Tuesday, July 7, 2009

It's a Grand Illusion

It seems as though the people of Hong Kong have little or no interest in the American Independence Day. You'd think Americans would have a kinship with Hong Kongers--ah, yes, we've all been a British colony at one point--but no. The only evidence I saw of 4th of July festivities was a severely drunk woman wearing a foam Statue of Liberty hat, stumbling home (I assume and hope) at 10am on July 5th.
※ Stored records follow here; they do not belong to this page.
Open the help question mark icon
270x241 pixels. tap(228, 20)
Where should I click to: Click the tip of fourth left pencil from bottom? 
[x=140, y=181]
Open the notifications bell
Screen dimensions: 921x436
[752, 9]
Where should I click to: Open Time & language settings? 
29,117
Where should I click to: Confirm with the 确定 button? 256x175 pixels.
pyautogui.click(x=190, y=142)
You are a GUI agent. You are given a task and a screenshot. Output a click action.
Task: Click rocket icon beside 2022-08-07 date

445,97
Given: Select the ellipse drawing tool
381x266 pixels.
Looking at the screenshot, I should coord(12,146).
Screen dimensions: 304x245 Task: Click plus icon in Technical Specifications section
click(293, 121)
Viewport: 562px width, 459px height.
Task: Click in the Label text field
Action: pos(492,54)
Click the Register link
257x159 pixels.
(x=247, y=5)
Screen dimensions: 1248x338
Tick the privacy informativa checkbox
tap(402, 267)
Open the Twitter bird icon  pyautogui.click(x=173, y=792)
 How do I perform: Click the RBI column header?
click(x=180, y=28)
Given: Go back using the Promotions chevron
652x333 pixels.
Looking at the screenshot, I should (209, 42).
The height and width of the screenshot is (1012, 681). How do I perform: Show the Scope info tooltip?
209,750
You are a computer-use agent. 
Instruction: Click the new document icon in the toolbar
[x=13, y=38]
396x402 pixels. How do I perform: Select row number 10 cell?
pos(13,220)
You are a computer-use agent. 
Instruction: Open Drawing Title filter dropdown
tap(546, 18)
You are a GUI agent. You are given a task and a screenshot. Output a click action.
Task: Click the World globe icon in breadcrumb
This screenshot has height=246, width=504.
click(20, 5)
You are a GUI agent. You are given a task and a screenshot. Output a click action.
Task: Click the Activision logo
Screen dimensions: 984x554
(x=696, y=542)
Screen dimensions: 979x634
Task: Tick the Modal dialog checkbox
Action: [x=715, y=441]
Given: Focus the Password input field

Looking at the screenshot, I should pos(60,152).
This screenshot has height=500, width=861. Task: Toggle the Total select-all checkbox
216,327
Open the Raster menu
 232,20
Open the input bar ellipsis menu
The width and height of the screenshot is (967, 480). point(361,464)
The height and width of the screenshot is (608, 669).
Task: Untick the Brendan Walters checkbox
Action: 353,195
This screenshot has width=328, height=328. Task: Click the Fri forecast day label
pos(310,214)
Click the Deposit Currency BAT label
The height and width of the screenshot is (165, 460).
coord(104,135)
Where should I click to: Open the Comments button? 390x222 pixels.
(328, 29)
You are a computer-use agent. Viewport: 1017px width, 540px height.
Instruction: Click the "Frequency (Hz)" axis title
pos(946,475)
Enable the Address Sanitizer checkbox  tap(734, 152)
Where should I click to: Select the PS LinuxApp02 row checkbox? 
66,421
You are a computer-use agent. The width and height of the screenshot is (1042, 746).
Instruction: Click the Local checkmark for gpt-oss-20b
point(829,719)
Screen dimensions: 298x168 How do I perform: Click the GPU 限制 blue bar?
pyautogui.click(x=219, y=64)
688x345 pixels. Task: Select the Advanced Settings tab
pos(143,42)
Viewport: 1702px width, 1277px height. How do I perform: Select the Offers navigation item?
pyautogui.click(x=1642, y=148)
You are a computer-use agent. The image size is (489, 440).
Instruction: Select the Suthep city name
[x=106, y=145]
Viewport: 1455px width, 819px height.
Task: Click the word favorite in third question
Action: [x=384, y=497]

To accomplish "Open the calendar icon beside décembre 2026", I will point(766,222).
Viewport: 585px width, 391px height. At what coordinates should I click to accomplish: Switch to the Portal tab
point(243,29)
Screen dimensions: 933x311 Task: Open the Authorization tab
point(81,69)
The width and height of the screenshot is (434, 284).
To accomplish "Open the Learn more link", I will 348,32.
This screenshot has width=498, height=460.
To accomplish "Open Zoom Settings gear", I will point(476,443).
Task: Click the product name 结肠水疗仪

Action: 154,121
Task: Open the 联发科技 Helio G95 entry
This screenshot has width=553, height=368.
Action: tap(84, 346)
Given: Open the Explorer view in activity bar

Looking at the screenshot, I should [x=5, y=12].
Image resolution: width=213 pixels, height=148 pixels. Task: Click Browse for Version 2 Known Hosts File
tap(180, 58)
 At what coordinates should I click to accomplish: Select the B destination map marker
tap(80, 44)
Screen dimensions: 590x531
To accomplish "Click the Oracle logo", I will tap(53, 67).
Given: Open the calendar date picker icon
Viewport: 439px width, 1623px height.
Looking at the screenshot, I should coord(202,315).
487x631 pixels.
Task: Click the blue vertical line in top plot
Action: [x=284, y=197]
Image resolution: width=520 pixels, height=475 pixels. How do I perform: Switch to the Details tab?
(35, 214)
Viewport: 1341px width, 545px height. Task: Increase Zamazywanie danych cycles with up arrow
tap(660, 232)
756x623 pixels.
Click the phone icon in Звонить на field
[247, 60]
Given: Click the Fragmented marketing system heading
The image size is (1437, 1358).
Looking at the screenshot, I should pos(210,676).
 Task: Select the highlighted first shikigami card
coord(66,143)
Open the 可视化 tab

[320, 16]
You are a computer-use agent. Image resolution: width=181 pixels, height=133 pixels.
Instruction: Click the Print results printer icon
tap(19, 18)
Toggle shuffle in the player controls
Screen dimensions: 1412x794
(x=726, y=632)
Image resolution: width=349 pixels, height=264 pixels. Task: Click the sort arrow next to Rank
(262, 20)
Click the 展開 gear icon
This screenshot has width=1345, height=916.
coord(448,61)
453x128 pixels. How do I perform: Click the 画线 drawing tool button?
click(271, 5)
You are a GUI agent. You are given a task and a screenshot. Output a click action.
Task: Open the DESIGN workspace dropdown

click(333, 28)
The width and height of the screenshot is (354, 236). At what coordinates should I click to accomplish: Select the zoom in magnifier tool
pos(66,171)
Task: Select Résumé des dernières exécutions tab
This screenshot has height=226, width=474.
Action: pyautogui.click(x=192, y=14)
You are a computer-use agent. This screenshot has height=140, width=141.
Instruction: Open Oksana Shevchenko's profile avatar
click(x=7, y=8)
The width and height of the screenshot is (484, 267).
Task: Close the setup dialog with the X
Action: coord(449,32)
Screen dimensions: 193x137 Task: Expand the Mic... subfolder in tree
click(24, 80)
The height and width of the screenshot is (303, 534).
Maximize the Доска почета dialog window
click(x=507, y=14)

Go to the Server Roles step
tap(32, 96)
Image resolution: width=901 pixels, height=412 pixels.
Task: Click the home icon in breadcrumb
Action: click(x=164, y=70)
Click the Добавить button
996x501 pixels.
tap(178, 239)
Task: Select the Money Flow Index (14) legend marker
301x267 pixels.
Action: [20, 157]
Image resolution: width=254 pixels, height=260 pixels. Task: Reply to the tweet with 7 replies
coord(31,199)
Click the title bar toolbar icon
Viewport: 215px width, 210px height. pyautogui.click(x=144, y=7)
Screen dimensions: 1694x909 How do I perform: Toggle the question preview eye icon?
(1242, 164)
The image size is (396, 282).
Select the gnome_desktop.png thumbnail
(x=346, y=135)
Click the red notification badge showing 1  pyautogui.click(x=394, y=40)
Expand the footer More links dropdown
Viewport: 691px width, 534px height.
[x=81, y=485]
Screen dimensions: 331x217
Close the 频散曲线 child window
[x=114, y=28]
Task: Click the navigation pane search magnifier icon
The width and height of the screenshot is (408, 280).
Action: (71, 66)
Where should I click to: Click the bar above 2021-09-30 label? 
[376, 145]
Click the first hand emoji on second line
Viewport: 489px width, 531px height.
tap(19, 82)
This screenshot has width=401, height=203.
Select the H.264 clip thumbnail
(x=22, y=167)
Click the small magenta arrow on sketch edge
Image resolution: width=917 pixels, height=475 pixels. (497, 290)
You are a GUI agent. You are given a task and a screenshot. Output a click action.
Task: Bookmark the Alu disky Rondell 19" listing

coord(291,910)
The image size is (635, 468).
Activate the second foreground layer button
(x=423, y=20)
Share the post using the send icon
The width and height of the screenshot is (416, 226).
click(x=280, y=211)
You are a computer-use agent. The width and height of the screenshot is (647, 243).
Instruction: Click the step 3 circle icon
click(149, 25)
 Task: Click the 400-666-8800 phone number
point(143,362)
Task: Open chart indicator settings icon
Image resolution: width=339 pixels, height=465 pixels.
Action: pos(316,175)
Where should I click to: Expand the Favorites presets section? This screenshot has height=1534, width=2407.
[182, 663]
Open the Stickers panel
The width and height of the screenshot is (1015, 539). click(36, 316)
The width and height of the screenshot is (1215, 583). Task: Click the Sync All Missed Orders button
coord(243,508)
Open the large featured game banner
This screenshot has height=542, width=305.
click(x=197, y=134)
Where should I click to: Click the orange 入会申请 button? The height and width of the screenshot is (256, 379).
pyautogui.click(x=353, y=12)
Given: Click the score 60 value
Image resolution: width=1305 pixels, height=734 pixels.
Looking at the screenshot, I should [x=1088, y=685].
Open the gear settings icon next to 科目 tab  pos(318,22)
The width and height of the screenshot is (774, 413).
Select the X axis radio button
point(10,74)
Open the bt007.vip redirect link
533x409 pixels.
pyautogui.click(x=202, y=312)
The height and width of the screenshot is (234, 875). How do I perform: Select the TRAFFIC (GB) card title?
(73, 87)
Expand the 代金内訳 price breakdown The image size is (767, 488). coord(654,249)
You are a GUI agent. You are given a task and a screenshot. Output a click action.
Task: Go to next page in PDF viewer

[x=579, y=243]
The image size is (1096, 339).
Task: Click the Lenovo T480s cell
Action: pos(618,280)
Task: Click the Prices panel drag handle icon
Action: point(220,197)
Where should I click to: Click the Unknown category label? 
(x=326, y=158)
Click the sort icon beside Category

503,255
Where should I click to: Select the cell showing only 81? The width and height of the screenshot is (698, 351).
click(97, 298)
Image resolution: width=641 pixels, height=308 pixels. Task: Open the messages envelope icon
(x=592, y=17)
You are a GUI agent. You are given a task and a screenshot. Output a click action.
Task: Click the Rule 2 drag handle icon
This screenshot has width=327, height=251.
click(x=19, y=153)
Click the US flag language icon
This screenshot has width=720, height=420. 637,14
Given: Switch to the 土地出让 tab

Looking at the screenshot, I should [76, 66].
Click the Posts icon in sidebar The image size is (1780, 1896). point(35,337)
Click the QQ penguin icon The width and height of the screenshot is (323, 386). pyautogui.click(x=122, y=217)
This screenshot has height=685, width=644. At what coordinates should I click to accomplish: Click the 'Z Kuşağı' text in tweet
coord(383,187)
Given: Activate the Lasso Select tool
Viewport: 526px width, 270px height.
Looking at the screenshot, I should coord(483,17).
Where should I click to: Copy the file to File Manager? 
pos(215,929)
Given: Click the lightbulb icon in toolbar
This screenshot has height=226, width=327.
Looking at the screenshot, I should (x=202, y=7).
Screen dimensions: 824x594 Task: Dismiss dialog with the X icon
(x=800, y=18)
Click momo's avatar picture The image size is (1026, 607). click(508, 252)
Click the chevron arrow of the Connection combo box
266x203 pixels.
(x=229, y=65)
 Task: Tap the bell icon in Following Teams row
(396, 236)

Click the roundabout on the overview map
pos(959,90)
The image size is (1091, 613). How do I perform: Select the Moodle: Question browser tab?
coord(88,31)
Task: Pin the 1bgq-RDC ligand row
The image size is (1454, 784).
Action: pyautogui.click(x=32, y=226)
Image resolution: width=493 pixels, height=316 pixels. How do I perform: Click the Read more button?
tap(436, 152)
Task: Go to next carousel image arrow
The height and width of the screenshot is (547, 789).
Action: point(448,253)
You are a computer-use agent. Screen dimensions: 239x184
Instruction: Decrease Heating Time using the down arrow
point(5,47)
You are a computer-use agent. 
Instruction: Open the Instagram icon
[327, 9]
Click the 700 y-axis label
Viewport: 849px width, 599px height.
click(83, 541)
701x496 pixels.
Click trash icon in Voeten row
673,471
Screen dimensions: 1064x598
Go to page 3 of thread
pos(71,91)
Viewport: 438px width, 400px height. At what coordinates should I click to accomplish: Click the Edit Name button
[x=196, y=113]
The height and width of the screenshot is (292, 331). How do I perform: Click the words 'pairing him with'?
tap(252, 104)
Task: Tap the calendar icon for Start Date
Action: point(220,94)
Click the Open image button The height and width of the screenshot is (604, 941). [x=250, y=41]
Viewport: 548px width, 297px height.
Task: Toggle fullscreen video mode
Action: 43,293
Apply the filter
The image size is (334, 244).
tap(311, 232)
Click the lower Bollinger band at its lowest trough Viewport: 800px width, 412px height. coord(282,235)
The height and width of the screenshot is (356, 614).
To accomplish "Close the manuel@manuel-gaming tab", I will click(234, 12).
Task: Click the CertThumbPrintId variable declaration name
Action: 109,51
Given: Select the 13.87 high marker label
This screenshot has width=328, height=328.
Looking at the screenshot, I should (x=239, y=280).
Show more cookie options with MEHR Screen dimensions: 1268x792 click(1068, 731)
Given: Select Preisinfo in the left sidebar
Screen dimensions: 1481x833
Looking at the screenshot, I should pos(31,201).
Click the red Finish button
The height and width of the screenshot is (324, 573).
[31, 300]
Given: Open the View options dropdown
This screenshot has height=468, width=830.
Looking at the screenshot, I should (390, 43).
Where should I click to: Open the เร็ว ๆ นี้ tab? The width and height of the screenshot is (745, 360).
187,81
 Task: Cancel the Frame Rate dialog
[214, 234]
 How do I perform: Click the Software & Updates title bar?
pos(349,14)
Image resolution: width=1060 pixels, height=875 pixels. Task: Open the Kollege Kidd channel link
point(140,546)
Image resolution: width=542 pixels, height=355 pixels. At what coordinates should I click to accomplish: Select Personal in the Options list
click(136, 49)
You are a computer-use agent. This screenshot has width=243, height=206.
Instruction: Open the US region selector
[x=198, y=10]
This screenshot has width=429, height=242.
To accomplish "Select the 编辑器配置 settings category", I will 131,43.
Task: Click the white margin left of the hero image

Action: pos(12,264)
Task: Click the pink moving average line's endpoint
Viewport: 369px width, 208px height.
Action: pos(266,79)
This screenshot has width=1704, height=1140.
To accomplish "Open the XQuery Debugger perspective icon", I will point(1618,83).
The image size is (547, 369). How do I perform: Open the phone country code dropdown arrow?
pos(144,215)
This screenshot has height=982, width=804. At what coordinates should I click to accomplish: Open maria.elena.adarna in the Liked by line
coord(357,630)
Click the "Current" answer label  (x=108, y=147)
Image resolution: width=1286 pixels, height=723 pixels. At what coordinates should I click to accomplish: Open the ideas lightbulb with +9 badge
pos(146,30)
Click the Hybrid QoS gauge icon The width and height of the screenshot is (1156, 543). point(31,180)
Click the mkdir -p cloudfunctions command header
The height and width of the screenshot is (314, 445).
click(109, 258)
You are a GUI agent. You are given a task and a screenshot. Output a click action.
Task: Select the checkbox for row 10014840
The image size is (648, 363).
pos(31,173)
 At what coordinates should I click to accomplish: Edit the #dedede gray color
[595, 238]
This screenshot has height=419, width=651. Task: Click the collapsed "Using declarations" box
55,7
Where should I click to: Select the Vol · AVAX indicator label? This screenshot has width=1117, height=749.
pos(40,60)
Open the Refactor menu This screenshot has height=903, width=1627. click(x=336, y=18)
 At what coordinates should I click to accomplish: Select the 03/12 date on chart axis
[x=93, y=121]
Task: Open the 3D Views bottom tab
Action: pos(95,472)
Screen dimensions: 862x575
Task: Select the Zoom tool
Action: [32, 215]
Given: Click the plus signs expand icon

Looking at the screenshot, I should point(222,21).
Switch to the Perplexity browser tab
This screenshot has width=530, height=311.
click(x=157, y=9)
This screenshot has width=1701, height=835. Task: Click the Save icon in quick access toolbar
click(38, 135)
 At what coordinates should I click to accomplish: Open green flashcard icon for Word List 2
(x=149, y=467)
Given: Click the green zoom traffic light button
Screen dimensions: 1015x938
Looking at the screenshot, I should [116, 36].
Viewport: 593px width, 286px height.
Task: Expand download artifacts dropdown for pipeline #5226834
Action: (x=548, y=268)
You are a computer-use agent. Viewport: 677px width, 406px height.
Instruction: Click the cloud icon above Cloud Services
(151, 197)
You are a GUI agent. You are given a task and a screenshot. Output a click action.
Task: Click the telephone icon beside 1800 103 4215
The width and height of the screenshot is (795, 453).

I spent the day at a bookstore doing a performance of "Penguin". I had to wrangle innocent bystanders in--even a former student, Baloo the Bear, was in attendance. There was one unruly audience member who kept shouting things at us, like "Punch him out!" or "The smoke is coming out of the pipe! Just turn it off!"--There's no pipe, kid, this is theatre, it's smog caused by human activity, come on! I think my favorite was when he told Eric, "You look like a girl!" Which, in Eric's defense, he was not in his usual attire, but in a dress and curly blond wig.
After the show, he was being annoying again, so I made him deflate our giant globe, which he couldn't do properly, so as I helped him, I asked him his name and how old he is...the answer "10.9"
In my family, we have a running list of traits of annoying kids. Declaring an age using fractions (and, let's add decimals now) is on the list. I mentioned something about his birthday must be fast approaching and he said, "November! Come to my birthday party!" And after more banter (mostly my attempt to observe more traits), he had to leave, which of course he refused to do until McDonald's was used as leverage, and upon his departure, "Don't forget to come to my birthday party!"

The Parental Units arrive on Friday night this week, and the suspense is unbearable. In case they're reading this, I attempted to email both your itinerary and character sketches of people you will meet, but my gmail will not open, so I will send them first thing tomorrow morning (Tuesday night for you)...print and memorize.

As for other news, I have travel plans--Switzerland, England, Chicago, South Dakota, and Phoenix...between August 5 and 17. It shall be a whirlwind, but worth it to see friends, family and hit restart before coming back to Hong Kong for an extremely busy fall season of TIE (all the shows postponed due to the PANDEMIC and rehearsing with the new actors)

Also, have I mentioned that whenever I tell a Hong Konger that my surname is Carpenter, the response is always along the lines of "We've only just begun" or "Now and Then." I think The Carpenters are better known here than Elvis.
Or maybe despite the fact that I live in the future, pop culture from 1970s America is just now hitting in Hong Kong.